All time is fluid in human experience. At times, the minutes, hours, years fly by. At other times, they drag down the road like zombies. In our search for logic and meaning we measure time — from the billions of years it takes for light to travel from a distant galaxy to the time it takes light to travel to a teeny weeny Planck length, 10-33 centimeters. From quantum to cosmos, from boson particles to galaxies billions of years old, we can only measure time in terms of distance. How silly is that? I can’t imagine a miniscule Planck. I can’t grok an immense light year.
We often measure time in terms of life: the turn of the seasons, spin of the constellations, the shortening of days, the life of a gnat, a coyote, my old cat Laura, our lives and how far away we are from death… whatever that is.
We can measure time in terms of history, which translates into a detailed catalog of cause and effect perpetrated by humans on themselves and the planet.
History and cosmology are at odds over time. On one hand, history tells us you can’t go backwards. The monstrosity of Vladimir Putin and his savage Czarist-cum-Cold War nostalgia demonstrates that. On the other hand, cosmology tells us you can’t go forward in time. All you can do is look back into old stars. It’s enough to drive a body to opioids. However…
I can get my head around time as tempo.
Tempo is fundamentally profound and devilishly simple. Profound because it begins with the beating heart; simple because I don’t need to measure tempo in terms of distance. Forget about Plancks and light years. I don’t need to measure tempo in terms of history. People have been beating out rhythms forever.
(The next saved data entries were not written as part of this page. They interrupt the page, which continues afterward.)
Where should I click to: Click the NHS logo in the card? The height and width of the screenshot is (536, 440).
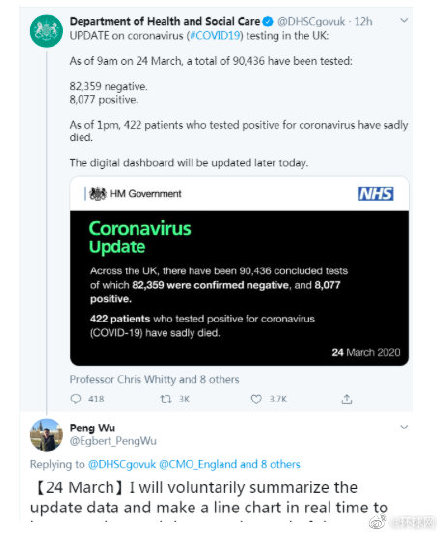[375, 194]
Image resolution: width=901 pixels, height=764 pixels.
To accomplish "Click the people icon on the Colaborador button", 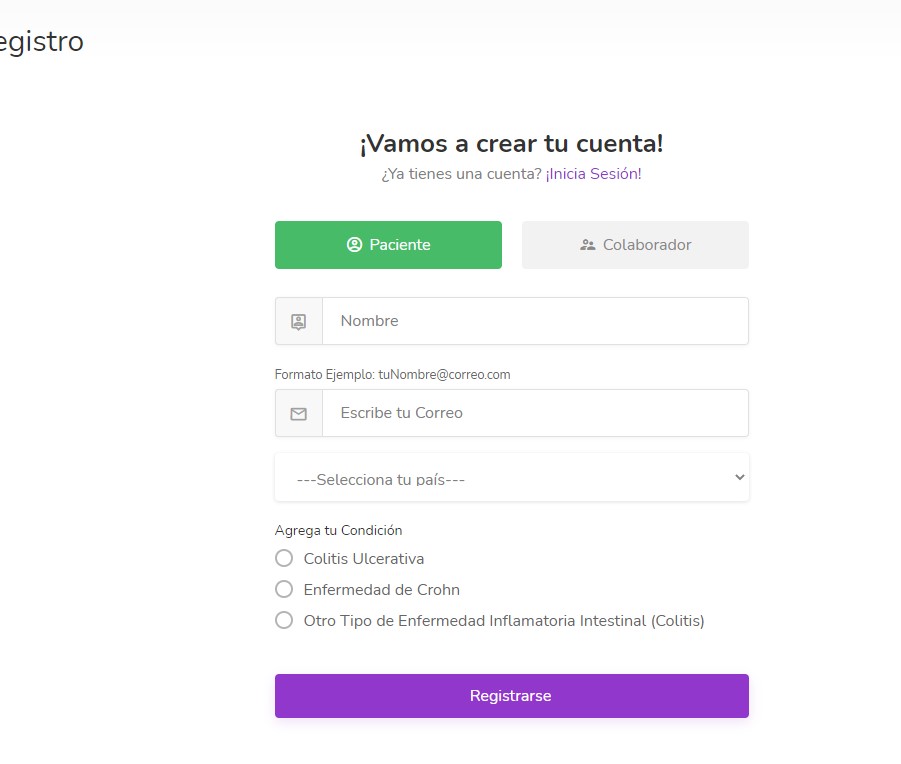I will 586,243.
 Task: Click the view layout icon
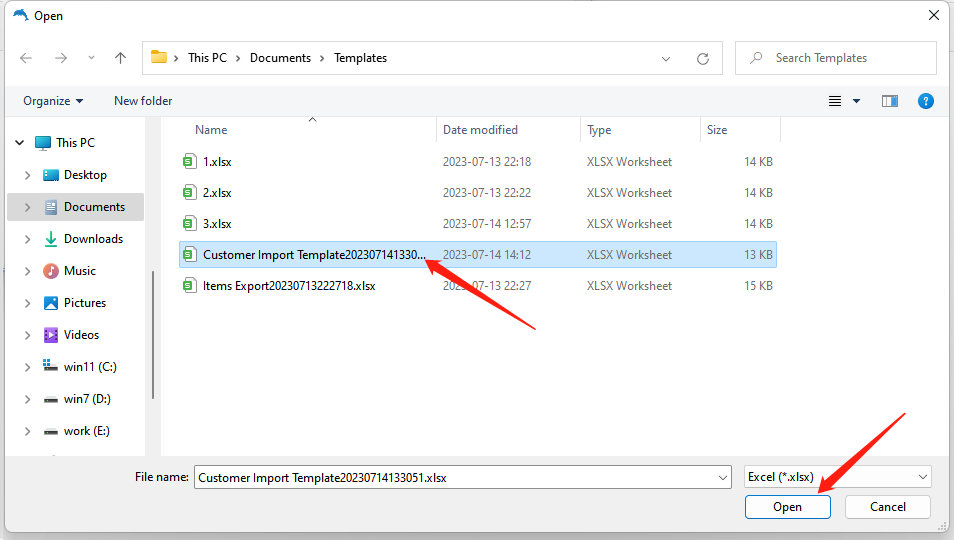pos(835,101)
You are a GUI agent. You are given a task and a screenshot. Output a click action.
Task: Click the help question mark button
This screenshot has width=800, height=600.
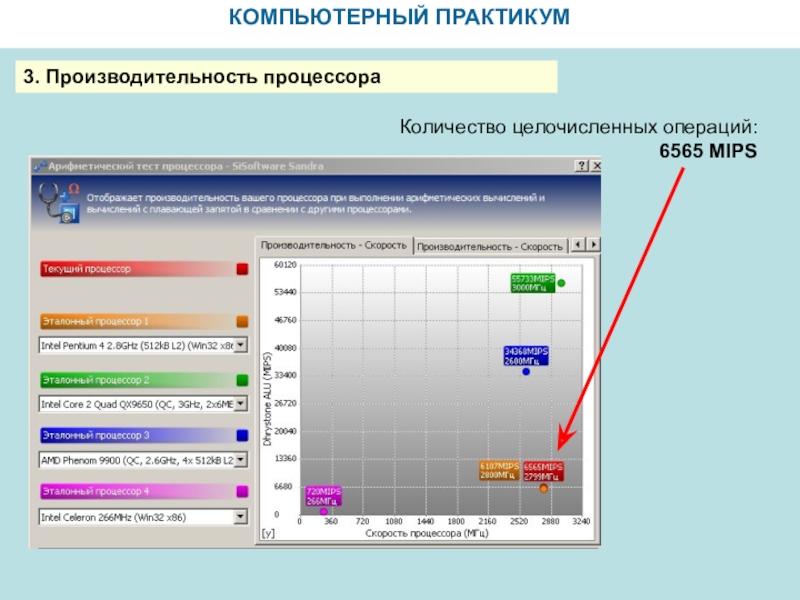(581, 166)
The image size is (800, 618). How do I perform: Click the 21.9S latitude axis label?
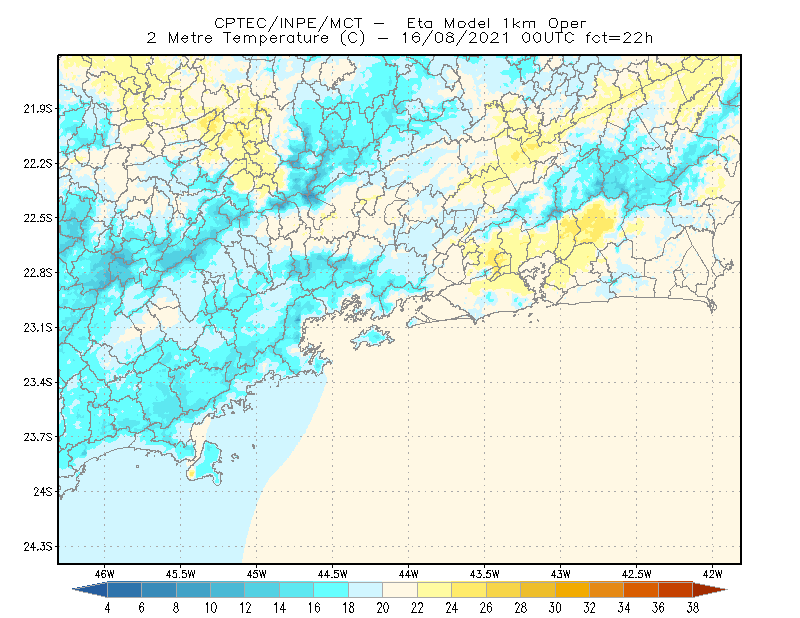point(38,109)
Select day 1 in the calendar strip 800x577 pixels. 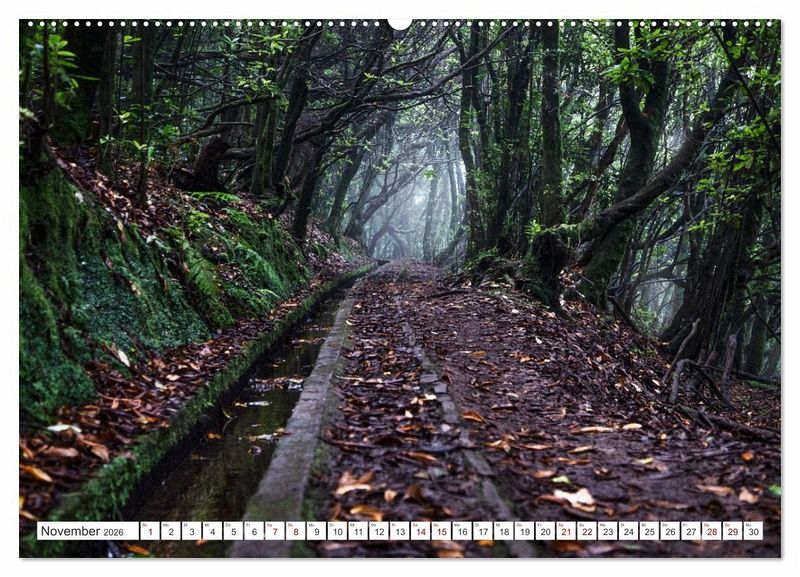tap(149, 531)
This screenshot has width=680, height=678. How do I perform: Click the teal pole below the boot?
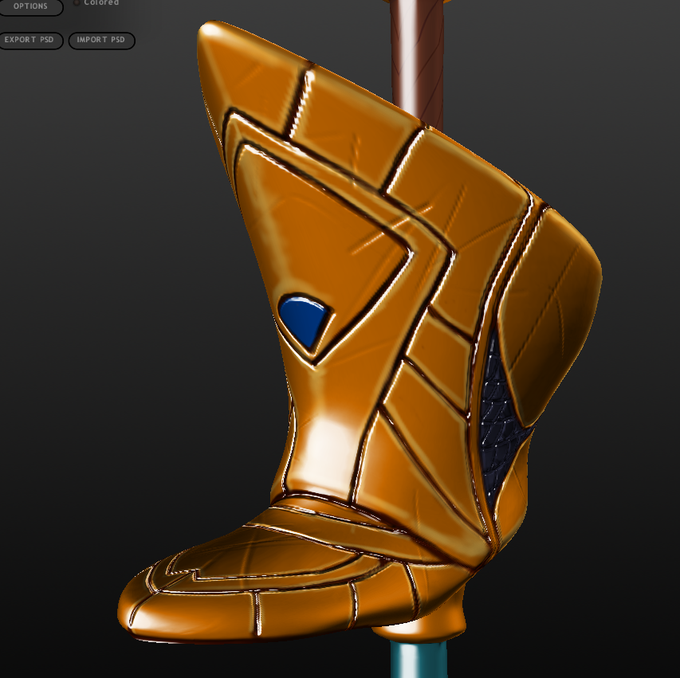click(417, 659)
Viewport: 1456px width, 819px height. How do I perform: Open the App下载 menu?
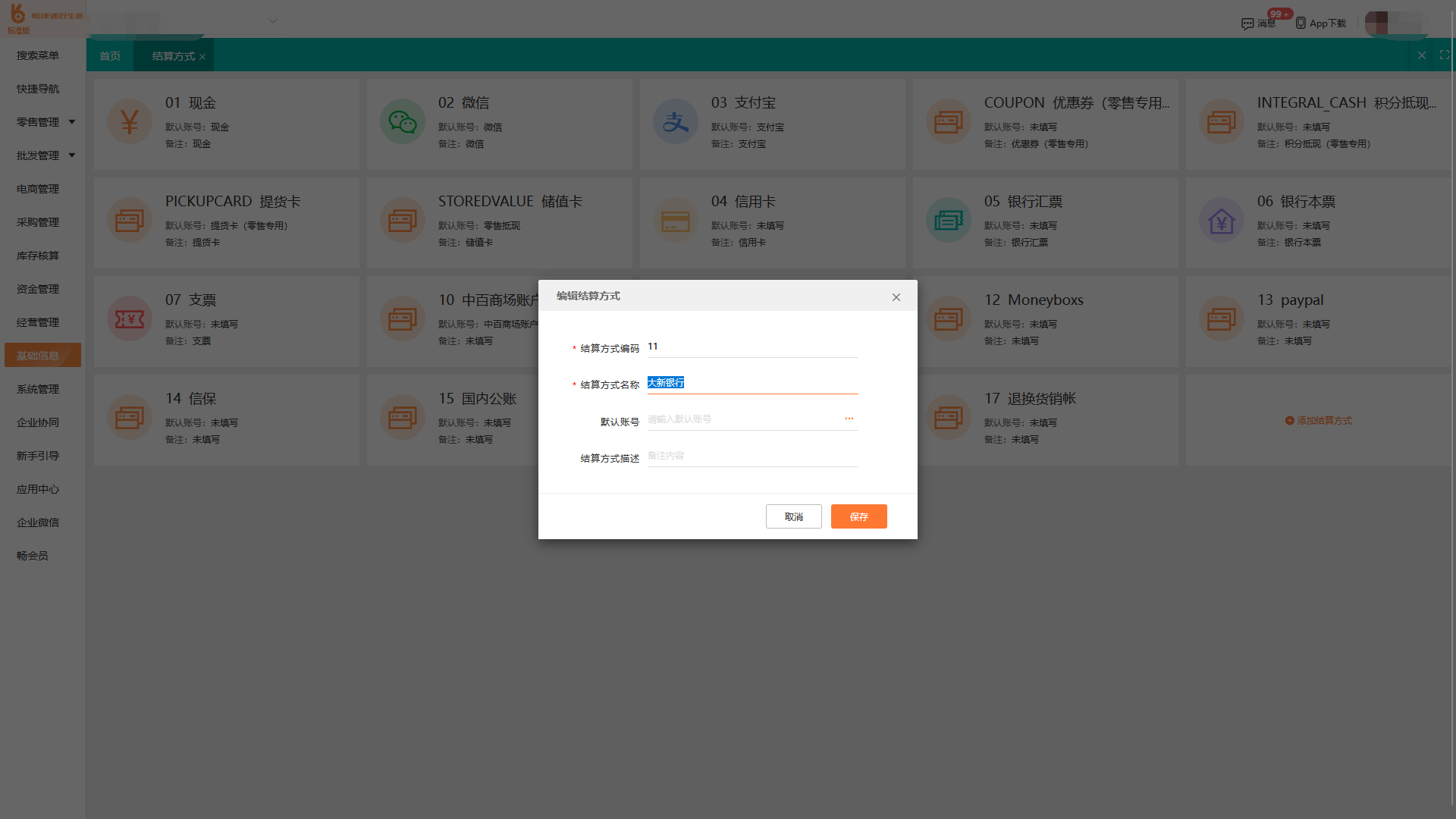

No, for tempo, all I need are three events.
Let’s use a handclap as an event. You clap; I listen.
If you clap once, I don’t have tempo. All I get is the clap [sic].
If you clap twice, I still don’t have tempo. When will the next clap occur? Who knows?
But if you clap three times with the same time interval between each event, you’ve established a pattern; you have the beginnings of a tempo.
Whoee! Let’s rock out.
We all know what tempo is: it’s rhythm. Humans got rhythm, animals got rhythm. Rhythm can become complex, full of syncopation and polyrhythms. It can vary widely from culture to culture. But we’ve already established that time is rudimentary — it lies at the heartbeat of human experience. Tempo, if you stay true to our first, three-clap experience and continue clapping, creates order, logic, stability. Until you willfully stop clapping, you are performing a predictable act.
How do we know that tempo is fundamental to human experience? I like to use the example of shamen and shawomen. For Neolithic cultures (plant growers, gatherers), shamen practitioners use music to attract the gods to the land. In Yoruban cultures from the Niger (santaria in Cuba), the ritual leaders work with musicians, using particular rhythms to attract particular gods (orishas) who visit a gathering or individual. When a person becomes possessed by a god spirit, their guests have been attracted to the subject via rhythmic melodies and chants.
In Paleolithic cultures (hunters), the shaman must go hunting for the gods. They must travel to other realms to find the spirits they want to call upon. To avoid becoming lost in the spirit realms they depend — as did Jason with his golden thread — on a drummer who remains in the realm of the living, beating out a steady tempo like a string of beads that anchors the practitioner to the real world.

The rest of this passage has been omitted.